## Task instructions
So that nothing is lost, transcribe each line of the records exactly.

(Stored data)
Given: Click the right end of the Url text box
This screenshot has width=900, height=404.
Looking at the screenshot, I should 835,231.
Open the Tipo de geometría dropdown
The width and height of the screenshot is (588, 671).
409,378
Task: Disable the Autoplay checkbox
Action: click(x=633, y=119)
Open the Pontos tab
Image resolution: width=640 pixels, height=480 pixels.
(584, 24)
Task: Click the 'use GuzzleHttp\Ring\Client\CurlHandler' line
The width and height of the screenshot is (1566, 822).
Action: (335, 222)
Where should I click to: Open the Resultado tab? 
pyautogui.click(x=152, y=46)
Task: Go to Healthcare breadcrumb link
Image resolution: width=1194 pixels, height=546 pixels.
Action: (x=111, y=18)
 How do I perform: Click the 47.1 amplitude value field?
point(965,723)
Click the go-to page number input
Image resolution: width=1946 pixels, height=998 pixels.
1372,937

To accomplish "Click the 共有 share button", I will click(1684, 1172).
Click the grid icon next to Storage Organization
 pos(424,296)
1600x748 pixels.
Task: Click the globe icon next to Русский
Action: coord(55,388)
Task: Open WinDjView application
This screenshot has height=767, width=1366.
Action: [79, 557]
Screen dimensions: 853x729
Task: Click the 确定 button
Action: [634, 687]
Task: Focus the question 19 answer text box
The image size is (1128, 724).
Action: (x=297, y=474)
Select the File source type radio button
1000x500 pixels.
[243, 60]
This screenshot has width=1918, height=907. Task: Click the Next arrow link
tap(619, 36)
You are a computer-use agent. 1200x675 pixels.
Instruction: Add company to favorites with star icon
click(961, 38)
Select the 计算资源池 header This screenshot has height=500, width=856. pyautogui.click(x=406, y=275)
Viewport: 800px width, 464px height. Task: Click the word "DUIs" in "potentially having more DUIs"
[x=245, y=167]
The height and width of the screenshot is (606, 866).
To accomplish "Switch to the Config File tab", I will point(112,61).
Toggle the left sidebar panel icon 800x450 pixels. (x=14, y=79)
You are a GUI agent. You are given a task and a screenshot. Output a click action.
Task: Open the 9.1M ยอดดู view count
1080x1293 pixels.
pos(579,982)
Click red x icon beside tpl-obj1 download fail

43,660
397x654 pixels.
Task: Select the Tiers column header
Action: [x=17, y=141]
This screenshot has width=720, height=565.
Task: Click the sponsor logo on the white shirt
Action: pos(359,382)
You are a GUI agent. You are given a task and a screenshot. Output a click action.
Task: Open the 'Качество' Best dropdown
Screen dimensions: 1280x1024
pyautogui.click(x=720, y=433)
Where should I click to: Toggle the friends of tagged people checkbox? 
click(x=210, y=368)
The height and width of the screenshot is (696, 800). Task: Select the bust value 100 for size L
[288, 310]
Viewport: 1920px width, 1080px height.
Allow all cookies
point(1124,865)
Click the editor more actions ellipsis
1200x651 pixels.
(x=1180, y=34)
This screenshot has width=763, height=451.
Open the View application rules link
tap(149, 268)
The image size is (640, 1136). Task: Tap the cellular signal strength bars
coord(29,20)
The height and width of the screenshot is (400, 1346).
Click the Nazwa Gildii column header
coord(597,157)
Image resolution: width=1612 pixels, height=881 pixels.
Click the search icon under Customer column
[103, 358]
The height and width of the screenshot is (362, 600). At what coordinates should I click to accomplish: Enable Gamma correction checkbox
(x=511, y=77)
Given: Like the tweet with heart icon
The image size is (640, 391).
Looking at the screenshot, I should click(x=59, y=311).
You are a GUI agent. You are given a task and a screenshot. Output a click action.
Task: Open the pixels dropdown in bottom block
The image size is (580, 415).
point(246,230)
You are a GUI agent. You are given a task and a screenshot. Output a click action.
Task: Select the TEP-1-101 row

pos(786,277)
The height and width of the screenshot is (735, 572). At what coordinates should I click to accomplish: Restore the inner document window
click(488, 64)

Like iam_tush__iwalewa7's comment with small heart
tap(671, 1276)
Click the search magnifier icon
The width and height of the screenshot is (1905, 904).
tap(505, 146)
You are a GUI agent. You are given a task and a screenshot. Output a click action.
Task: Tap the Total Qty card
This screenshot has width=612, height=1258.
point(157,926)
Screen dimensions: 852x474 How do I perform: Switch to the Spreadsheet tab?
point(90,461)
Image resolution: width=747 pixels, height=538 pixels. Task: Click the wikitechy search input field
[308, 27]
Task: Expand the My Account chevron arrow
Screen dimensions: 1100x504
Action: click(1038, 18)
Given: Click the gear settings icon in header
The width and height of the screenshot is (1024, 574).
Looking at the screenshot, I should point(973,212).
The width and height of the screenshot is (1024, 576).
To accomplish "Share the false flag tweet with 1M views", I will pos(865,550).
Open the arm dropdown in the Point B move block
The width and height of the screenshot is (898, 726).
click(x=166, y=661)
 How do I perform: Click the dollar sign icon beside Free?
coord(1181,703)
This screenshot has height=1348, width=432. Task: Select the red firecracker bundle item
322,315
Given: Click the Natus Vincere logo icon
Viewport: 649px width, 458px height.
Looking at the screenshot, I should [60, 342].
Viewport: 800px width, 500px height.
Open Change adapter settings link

## Answer space
Given: Click the right end of the Url text box
This screenshot has width=900, height=404.
Looking at the screenshot, I should 835,231.
Open the Tipo de geometría dropdown
The width and height of the screenshot is (588, 671).
409,378
Task: Disable the Autoplay checkbox
Action: click(x=633, y=119)
Open the Pontos tab
Image resolution: width=640 pixels, height=480 pixels.
(584, 24)
Task: Click the 'use GuzzleHttp\Ring\Client\CurlHandler' line
The width and height of the screenshot is (1566, 822).
Action: (335, 222)
Where should I click to: Open the Resultado tab? 
pyautogui.click(x=152, y=46)
Task: Go to Healthcare breadcrumb link
Image resolution: width=1194 pixels, height=546 pixels.
Action: (x=111, y=18)
 How do I perform: Click the 47.1 amplitude value field?
point(965,723)
Click the go-to page number input
Image resolution: width=1946 pixels, height=998 pixels.
1372,937

To accomplish "Click the 共有 share button", I will click(1684, 1172).
Click the grid icon next to Storage Organization
 pos(424,296)
1600x748 pixels.
Task: Click the globe icon next to Русский
Action: coord(55,388)
Task: Open WinDjView application
This screenshot has height=767, width=1366.
Action: [79, 557]
Screen dimensions: 853x729
Task: Click the 确定 button
Action: [634, 687]
Task: Focus the question 19 answer text box
The image size is (1128, 724).
Action: (x=297, y=474)
Select the File source type radio button
1000x500 pixels.
[243, 60]
This screenshot has width=1918, height=907. Task: Click the Next arrow link
tap(619, 36)
You are a computer-use agent. 1200x675 pixels.
Instruction: Add company to favorites with star icon
click(961, 38)
Select the 计算资源池 header This screenshot has height=500, width=856. pyautogui.click(x=406, y=275)
Viewport: 800px width, 464px height. Task: Click the word "DUIs" in "potentially having more DUIs"
[x=245, y=167]
The height and width of the screenshot is (606, 866).
To accomplish "Switch to the Config File tab", I will point(112,61).
Toggle the left sidebar panel icon 800x450 pixels. (x=14, y=79)
You are a GUI agent. You are given a task and a screenshot. Output a click action.
Task: Open the 9.1M ยอดดู view count
1080x1293 pixels.
pos(579,982)
Click red x icon beside tpl-obj1 download fail

43,660
397x654 pixels.
Task: Select the Tiers column header
Action: [x=17, y=141]
This screenshot has width=720, height=565.
Task: Click the sponsor logo on the white shirt
Action: pos(359,382)
You are a GUI agent. You are given a task and a screenshot. Output a click action.
Task: Open the 'Качество' Best dropdown
Screen dimensions: 1280x1024
pyautogui.click(x=720, y=433)
Where should I click to: Toggle the friends of tagged people checkbox? 
click(x=210, y=368)
The height and width of the screenshot is (696, 800). Task: Select the bust value 100 for size L
[288, 310]
Viewport: 1920px width, 1080px height.
Allow all cookies
point(1124,865)
Click the editor more actions ellipsis
1200x651 pixels.
(x=1180, y=34)
This screenshot has width=763, height=451.
Open the View application rules link
tap(149, 268)
The image size is (640, 1136). Task: Tap the cellular signal strength bars
coord(29,20)
The height and width of the screenshot is (400, 1346).
Click the Nazwa Gildii column header
coord(597,157)
Image resolution: width=1612 pixels, height=881 pixels.
Click the search icon under Customer column
[103, 358]
The height and width of the screenshot is (362, 600). At what coordinates should I click to accomplish: Enable Gamma correction checkbox
(x=511, y=77)
Given: Like the tweet with heart icon
The image size is (640, 391).
Looking at the screenshot, I should click(x=59, y=311).
You are a GUI agent. You are given a task and a screenshot. Output a click action.
Task: Open the pixels dropdown in bottom block
The image size is (580, 415).
point(246,230)
You are a GUI agent. You are given a task and a screenshot. Output a click action.
Task: Select the TEP-1-101 row

pos(786,277)
The height and width of the screenshot is (735, 572). At what coordinates should I click to accomplish: Restore the inner document window
click(488, 64)

Like iam_tush__iwalewa7's comment with small heart
tap(671, 1276)
Click the search magnifier icon
The width and height of the screenshot is (1905, 904).
tap(505, 146)
You are a GUI agent. You are given a task and a screenshot. Output a click action.
Task: Tap the Total Qty card
This screenshot has width=612, height=1258.
point(157,926)
Screen dimensions: 852x474 How do I perform: Switch to the Spreadsheet tab?
point(90,461)
Image resolution: width=747 pixels, height=538 pixels. Task: Click the wikitechy search input field
[308, 27]
Task: Expand the My Account chevron arrow
Screen dimensions: 1100x504
Action: click(1038, 18)
Given: Click the gear settings icon in header
The width and height of the screenshot is (1024, 574).
Looking at the screenshot, I should point(973,212).
The width and height of the screenshot is (1024, 576).
To accomplish "Share the false flag tweet with 1M views", I will pos(865,550).
Open the arm dropdown in the Point B move block
The width and height of the screenshot is (898, 726).
click(x=166, y=661)
 How do I perform: Click the dollar sign icon beside Free?
coord(1181,703)
This screenshot has height=1348, width=432. Task: Select the red firecracker bundle item
322,315
Given: Click the Natus Vincere logo icon
Viewport: 649px width, 458px height.
Looking at the screenshot, I should [60, 342].
Viewport: 800px width, 500px height.
Open Change adapter settings link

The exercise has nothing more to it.